They’re sitting on the transept, repairing the roof;
The generator’s in the choir, gone secular;
Cartesian faith has fallen short of a proof
In curves of shingles, gapping and irregular.
Walls sometimes stand without the wit of the trade —
That fixity and flux, that quivering stability;
All’s bound now for concrete, the surfaces are laid
In stolid novelty and a brittle agility.
The masters grapple outward, farther and farther
Along this lesser paragon, just north and south,
Recumbent in a mixture of mastic and ardor;
The classical is dead, or what is art for?
The windows and the door — all eyes and mouth:
Divine comedian, stand-in for a martyr.
Hauled down once flashings are nailed and neat,
Into the heap go tegulae, imbrices, asbestos,
Dug from the tar of that prime contractor, Hephaestus,
Who first enclosed a dark and venerable heat.

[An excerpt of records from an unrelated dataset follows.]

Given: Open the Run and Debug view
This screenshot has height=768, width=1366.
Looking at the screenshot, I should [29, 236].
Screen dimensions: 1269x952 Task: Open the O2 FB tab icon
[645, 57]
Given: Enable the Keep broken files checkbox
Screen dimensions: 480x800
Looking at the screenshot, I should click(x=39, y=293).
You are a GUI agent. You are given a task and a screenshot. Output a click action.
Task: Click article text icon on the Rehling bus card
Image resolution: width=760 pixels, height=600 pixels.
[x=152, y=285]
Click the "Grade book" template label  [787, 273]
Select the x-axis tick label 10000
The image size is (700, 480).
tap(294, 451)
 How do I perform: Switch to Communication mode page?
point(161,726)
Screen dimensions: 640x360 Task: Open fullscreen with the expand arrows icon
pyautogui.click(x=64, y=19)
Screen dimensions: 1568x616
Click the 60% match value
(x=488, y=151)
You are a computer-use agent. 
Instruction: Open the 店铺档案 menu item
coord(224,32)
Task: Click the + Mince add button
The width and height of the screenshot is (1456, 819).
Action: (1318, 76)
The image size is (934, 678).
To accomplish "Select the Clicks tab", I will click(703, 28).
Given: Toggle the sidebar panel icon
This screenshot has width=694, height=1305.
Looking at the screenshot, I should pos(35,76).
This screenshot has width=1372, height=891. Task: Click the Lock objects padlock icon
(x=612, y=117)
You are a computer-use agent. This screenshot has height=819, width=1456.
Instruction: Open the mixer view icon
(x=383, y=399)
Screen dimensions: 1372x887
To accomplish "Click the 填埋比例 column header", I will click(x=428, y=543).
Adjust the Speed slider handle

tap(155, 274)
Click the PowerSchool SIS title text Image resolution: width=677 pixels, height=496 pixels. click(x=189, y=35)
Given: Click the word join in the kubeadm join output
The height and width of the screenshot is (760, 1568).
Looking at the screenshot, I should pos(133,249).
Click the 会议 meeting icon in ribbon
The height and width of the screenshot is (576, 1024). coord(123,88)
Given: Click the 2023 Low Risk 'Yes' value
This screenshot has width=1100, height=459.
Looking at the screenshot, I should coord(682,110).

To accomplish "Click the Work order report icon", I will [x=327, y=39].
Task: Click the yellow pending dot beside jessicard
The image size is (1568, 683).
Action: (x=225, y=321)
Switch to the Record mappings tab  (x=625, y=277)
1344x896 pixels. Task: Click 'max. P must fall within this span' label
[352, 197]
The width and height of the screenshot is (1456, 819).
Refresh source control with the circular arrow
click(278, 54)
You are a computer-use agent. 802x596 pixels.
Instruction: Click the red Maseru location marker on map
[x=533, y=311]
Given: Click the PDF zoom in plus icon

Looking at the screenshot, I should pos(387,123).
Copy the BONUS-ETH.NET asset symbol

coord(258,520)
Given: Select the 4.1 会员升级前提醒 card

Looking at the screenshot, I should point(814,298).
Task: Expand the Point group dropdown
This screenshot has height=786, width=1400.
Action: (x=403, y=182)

NOTES for Students of English
Transept – The arms of a cross-shaped church, traditionally laid out in a north-south direction, i.e., perpendicular to the main body of the church, the nave, which was oriented east-west.
Cartesian – Refers to the work of French mathematician and philosopher René Descartes (1596-1650) who developed the system of axial coordinates to describe points on a curve, and who aimed for mathematical certitude in metaphysics.
Flashings – Strips of sheet metal used on roofs to make watertight joints.
Tegulae – (Pronounced TE-gyu-lee) Plural of tegula, in Roman antiquity a flat roof tile.
Imbrices – (Pronounced IM-bre-seez) Plural of imbrex, in Roman antiquity a semicircular roof tile.
Hephaestus – The ancient Greek god of fire, metalworking, and the building arts.